I wasn’t looking for another space book to review, but when I returned “Endurance” to the library and then browsed the “New” section, this cover caught my eye:

The rocket men featured are astronauts Frank Borman, Jim Lovell and Bill Anders; the crew of Apollo 8.

“Rocket Men”, penned by Robert Kurson, is historical, educational, suspenseful. Those are but a few of the adjectives I can use to describe this incredible book, which is necessary reading at this juncture in American history, given the inexperience we have in the Oval Office currently which has the country in a similar snit as back in 1968. It reads almost like a novel, except it really happened!
Whether you grew up as an American with the “space race” and NASA by your side like I did, or (especially) not, this is a riveting must read!

Kurson had a great planned layout for this book. He gets right into it with the beginnings of the space race and builds some drama as the Russians leap way out in front. Then after he sets up the moon as a goal versus events like the Cuban Missile Crisis, Robert Kennedy getting assassinated, the ongoing unpopular Vietnam War, Martin Luther King, Jr’s assassination and the protests at the 1968 Democratic National Convention in Chicago, he goes into the personal stories of Frank Borman, then back to NASA, Jim Lovell then back to NASA, Bill Anders and back to NASA and the strife of our country at that time. I found one of the most endearing qualities of this read to be how he wove the struggles and faith of the astronaut’s wives and families into the story of “Rocket Men”.

We are suddenly launching Apollo 8 before the middle color photo pages! You need to read how they got to that point. Twenty-four chapters, a great Epilogue and Acknowledgement section, plus easy to comprehend diagrams. I couldn’t put it down except to sleep, eat and do my own work.

Its the story of the space race between our USA and the Soviet Union (Russia) and the genius of NASA’s group of scientists, which eventually led to the Apollo space program more particularly. Feeling that we were losing the race, a bold president challenged the nation to be better and win. My favorite president, John F. Kennedy, is mentioned often, because if it were not for his famous gauntlet of words thrown down before the Congress of the United States in 1961, we would have lost the race to the Moon to the Russians. Ironically, within the genius brain-trust that made Apollo 8 a success was Wernher von Braun, a former Nazi Germany rocket scientist, who was responsible for Hitler’s V-2 campaign against London and other European countries, late in World War II. This brought to mind a movie my parents took me to called “Operation Crossbow”, which recounted Europe’s response to the V-2 Campaign. You never know who will become your helpful bedfellow in this life.

The improbable success of the Apollo 8 moon mission is the focus of the book and by the time you finish reading, you will feel, like I do, that its success was something that was “meant to be”. If you ever doubt there are such circumstances, this book will change your mind. Names from my youth like Yuri Gagarin, Sputnick (“fellow traveler”), Laika (Russian for ‘barker’) and Alan Shephard are revisited and for me, personally, all while I was a teenager learning how to become a young man.

Did you know that in all, twelve Americans walked on the moon between 1969 and 1972? I must have known this, but in truth, those mission almost became commonplace back then! Unbelievable that our men flying to the Moon became routine at that point in time! Since Apollo 17, though…we have never returned there. It is fifty years later.

Remembering the name, Chris Kraft (how can one forget such a unique and appropriate handle?) and his quote on page 323, “never more courage than on anything we ever did in the space program”, because they accelerated it in order to meet the, by then late, President Kennedy’s deadline challenge.

════════

WHAT IS BEING ASKED –
Decide whether each statement agrees with the book review above. Answer yes or no, and quote the words of the review that decide it. (a) The book has twenty-four chapters. (b) The reviewer came upon the book while looking for another space book to review. (c) Wernher von Braun belonged to the group that made Apollo 8 a success.

AVAILABLE DATA –
════════

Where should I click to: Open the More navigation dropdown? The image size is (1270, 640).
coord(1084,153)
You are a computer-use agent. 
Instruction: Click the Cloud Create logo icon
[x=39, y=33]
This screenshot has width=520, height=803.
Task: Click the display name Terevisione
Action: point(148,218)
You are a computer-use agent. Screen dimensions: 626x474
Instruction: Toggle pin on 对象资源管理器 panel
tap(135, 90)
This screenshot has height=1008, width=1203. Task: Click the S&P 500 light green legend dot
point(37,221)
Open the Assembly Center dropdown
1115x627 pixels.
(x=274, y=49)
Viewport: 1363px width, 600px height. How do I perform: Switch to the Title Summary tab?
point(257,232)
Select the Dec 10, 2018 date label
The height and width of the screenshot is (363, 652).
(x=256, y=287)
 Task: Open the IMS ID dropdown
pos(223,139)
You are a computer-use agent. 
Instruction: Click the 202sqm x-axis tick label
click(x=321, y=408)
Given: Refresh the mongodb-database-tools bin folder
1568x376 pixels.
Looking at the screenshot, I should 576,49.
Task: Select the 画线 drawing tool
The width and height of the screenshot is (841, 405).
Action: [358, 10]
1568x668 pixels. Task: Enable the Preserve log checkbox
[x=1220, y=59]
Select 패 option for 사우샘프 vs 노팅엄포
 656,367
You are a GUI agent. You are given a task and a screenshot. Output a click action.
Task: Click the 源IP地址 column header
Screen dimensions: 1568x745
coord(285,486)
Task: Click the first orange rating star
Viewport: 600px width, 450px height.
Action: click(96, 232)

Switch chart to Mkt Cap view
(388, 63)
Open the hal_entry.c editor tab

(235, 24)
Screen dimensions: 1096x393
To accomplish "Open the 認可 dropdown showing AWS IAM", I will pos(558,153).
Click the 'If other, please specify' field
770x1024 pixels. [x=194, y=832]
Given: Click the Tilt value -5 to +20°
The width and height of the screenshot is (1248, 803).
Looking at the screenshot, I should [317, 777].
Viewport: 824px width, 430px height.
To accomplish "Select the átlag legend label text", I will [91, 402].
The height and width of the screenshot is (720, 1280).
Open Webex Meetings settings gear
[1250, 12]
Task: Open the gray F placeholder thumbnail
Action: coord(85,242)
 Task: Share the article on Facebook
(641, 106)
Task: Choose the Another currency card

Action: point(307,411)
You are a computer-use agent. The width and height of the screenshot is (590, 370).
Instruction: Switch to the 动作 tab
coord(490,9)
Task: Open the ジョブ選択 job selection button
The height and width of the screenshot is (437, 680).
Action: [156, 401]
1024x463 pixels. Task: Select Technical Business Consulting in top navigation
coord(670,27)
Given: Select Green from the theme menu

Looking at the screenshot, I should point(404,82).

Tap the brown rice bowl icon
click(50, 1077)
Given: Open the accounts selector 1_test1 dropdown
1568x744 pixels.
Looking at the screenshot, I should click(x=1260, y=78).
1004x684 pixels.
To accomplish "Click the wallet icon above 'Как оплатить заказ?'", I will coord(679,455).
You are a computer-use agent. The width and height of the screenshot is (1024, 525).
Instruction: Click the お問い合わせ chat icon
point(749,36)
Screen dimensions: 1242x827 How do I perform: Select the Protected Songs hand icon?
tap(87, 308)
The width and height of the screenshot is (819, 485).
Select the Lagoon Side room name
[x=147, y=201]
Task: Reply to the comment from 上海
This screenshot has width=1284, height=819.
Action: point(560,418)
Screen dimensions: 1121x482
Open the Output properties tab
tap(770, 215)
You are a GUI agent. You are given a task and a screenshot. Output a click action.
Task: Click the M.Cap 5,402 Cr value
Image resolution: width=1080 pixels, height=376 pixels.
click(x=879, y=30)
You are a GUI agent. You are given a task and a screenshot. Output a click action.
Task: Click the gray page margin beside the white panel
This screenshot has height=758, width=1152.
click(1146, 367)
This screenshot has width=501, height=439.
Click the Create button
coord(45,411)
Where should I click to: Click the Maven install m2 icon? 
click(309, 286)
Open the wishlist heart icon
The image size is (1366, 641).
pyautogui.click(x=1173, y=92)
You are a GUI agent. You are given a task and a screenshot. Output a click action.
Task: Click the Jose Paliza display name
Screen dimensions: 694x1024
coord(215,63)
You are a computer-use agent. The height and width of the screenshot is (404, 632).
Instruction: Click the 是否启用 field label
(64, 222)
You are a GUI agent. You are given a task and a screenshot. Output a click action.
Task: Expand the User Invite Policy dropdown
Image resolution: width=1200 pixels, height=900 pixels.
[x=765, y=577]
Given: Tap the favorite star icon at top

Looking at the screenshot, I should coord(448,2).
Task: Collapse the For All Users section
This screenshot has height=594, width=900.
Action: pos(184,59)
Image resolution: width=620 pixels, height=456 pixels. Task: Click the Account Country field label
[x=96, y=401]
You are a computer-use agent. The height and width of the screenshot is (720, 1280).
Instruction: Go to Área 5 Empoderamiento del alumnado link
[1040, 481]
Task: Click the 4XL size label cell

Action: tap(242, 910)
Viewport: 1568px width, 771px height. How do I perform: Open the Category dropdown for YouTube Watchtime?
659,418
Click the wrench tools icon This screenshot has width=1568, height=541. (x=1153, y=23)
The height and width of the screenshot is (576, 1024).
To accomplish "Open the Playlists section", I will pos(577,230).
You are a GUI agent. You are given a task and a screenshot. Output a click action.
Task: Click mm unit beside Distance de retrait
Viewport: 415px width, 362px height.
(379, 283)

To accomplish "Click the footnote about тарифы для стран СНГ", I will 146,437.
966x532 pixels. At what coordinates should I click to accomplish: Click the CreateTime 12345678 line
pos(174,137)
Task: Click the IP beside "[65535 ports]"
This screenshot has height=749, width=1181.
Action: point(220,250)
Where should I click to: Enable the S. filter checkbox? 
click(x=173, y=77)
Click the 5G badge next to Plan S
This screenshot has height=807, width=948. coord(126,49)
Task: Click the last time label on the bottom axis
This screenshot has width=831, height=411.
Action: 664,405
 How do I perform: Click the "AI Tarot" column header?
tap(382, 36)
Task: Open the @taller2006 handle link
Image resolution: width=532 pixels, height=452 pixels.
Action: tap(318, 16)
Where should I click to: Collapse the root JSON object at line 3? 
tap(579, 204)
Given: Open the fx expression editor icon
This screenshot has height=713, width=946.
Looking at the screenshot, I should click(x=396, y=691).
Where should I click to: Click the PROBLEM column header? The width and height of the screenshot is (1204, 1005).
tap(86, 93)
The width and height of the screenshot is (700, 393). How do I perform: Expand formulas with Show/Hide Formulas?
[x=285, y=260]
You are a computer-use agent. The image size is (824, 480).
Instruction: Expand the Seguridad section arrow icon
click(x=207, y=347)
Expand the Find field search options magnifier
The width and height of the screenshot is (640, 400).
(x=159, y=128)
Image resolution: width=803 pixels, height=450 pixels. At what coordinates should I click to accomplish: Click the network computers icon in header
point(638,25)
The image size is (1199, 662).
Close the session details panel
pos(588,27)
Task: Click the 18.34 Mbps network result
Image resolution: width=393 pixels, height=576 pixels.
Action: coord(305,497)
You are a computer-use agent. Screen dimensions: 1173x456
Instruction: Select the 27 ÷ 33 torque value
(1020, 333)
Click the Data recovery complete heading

════════

TASK OUTPUT –
(a) Yes: "Twenty-four chapters, a great Epilogue and Acknowledgement section"
(b) No: "I wasn’t looking for another space book to review"
(c) Yes: "within the genius brain-trust that made Apollo 8 a success was Wernher von Braun"